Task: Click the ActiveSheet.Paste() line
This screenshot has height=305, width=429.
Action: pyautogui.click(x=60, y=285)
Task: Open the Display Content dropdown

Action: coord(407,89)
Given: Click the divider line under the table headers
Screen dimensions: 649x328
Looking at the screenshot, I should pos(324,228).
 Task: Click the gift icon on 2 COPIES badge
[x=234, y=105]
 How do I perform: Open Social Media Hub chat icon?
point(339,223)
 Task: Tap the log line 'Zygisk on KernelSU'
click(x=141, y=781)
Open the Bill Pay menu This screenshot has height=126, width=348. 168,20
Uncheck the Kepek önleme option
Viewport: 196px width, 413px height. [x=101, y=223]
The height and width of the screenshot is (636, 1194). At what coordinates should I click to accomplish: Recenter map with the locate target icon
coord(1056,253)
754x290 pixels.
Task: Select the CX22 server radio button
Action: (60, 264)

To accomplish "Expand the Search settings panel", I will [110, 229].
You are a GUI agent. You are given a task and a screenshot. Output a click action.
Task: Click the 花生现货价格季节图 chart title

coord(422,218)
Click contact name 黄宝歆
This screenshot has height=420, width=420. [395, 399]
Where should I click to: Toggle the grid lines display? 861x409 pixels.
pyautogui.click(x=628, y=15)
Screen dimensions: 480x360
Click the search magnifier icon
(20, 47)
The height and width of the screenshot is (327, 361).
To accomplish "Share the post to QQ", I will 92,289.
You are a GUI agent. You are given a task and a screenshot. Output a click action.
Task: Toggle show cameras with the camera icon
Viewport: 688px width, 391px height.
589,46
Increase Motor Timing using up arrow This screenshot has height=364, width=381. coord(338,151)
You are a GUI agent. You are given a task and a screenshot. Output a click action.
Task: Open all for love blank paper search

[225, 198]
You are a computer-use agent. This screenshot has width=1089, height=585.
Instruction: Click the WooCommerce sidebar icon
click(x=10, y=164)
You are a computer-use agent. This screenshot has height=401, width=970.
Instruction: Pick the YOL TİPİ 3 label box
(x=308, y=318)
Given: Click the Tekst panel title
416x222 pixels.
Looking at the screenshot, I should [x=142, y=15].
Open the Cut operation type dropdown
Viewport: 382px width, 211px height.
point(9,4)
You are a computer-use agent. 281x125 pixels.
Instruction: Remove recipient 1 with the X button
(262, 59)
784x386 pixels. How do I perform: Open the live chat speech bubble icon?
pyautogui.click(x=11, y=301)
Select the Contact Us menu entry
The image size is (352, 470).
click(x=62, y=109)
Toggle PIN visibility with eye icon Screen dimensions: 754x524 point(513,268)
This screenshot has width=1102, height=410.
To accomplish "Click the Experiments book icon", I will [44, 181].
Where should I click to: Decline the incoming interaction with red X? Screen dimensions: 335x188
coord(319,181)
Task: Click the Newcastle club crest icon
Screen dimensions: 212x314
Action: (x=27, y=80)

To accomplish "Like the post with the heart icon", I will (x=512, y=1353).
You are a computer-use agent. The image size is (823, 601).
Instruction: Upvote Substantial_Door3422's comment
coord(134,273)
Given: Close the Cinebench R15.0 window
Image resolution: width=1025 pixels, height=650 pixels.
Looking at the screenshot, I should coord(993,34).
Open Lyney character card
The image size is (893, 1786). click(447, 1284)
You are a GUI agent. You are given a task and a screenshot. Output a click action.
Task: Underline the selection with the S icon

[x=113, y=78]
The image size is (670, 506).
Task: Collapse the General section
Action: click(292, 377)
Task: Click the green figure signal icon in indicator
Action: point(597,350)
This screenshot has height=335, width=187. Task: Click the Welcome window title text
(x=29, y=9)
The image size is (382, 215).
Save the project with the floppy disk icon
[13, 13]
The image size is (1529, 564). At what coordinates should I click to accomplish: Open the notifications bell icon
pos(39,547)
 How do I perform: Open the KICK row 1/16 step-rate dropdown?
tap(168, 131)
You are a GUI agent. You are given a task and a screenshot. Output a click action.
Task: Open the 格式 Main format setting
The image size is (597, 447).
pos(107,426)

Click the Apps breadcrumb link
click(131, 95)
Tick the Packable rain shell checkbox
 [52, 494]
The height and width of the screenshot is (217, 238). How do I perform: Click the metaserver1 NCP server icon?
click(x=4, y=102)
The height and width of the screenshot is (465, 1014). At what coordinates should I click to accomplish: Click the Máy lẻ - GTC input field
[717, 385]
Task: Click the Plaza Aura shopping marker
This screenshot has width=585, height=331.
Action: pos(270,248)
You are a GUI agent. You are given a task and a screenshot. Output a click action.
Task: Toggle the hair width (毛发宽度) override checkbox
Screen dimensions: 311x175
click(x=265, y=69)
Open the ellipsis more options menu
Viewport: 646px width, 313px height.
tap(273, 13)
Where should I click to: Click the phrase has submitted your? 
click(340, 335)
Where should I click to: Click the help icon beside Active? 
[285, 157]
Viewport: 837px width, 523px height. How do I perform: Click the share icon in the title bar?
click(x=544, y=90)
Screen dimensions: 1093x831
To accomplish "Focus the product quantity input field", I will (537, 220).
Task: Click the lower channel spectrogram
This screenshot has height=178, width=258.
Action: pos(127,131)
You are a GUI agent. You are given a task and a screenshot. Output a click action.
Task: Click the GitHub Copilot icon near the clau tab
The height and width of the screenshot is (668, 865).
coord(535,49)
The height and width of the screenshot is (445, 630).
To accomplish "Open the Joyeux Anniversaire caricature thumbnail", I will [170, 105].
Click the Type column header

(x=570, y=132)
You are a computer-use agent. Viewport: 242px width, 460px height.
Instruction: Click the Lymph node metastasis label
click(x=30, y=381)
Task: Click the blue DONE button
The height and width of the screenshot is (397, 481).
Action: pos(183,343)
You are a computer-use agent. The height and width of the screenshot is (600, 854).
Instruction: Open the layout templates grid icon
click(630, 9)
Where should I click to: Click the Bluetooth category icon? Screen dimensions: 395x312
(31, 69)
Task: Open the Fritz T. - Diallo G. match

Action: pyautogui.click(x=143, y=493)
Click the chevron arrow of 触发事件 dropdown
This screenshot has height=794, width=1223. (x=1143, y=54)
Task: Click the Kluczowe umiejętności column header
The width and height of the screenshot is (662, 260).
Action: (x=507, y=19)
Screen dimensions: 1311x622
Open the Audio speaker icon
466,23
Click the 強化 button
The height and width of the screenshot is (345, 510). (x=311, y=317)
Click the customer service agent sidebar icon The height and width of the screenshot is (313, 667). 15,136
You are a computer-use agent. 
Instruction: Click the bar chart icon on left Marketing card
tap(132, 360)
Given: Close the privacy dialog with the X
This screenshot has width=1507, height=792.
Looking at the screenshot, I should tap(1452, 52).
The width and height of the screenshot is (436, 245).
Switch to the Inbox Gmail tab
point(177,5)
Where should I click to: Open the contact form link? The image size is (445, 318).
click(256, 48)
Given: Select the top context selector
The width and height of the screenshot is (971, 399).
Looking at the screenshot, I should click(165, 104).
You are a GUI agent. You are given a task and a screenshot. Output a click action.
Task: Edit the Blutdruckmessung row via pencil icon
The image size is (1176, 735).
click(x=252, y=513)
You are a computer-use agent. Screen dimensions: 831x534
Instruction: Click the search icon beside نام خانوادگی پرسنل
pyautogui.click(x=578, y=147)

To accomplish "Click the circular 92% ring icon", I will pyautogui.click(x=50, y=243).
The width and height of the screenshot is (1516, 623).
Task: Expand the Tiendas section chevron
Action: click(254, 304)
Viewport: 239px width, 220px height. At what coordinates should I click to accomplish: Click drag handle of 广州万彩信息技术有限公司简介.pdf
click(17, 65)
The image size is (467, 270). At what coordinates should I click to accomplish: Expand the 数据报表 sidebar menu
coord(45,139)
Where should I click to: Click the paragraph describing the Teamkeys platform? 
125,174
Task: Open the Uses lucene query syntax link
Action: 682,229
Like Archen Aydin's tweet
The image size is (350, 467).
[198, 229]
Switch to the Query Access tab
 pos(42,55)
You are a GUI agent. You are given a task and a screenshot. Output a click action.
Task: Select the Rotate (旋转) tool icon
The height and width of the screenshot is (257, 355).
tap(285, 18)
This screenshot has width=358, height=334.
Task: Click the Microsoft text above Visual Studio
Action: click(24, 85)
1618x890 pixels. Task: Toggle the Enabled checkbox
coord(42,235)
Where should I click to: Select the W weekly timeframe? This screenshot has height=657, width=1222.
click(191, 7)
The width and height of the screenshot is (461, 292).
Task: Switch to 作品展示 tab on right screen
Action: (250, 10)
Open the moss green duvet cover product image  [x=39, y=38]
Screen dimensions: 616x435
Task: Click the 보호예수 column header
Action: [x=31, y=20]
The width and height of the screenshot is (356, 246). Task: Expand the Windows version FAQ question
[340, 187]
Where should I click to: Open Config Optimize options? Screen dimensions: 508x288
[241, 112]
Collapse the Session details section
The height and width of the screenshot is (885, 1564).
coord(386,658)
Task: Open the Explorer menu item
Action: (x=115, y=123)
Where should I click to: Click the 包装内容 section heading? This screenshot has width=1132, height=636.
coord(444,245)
____________
> TASK TO CARRY OUT
Copy out each line of the data that holds the string "post".

> YOUR RESPONSE
To accomplish "Share the post to QQ", I will 92,289.
To accomplish "Like the post with the heart icon", I will (x=512, y=1353).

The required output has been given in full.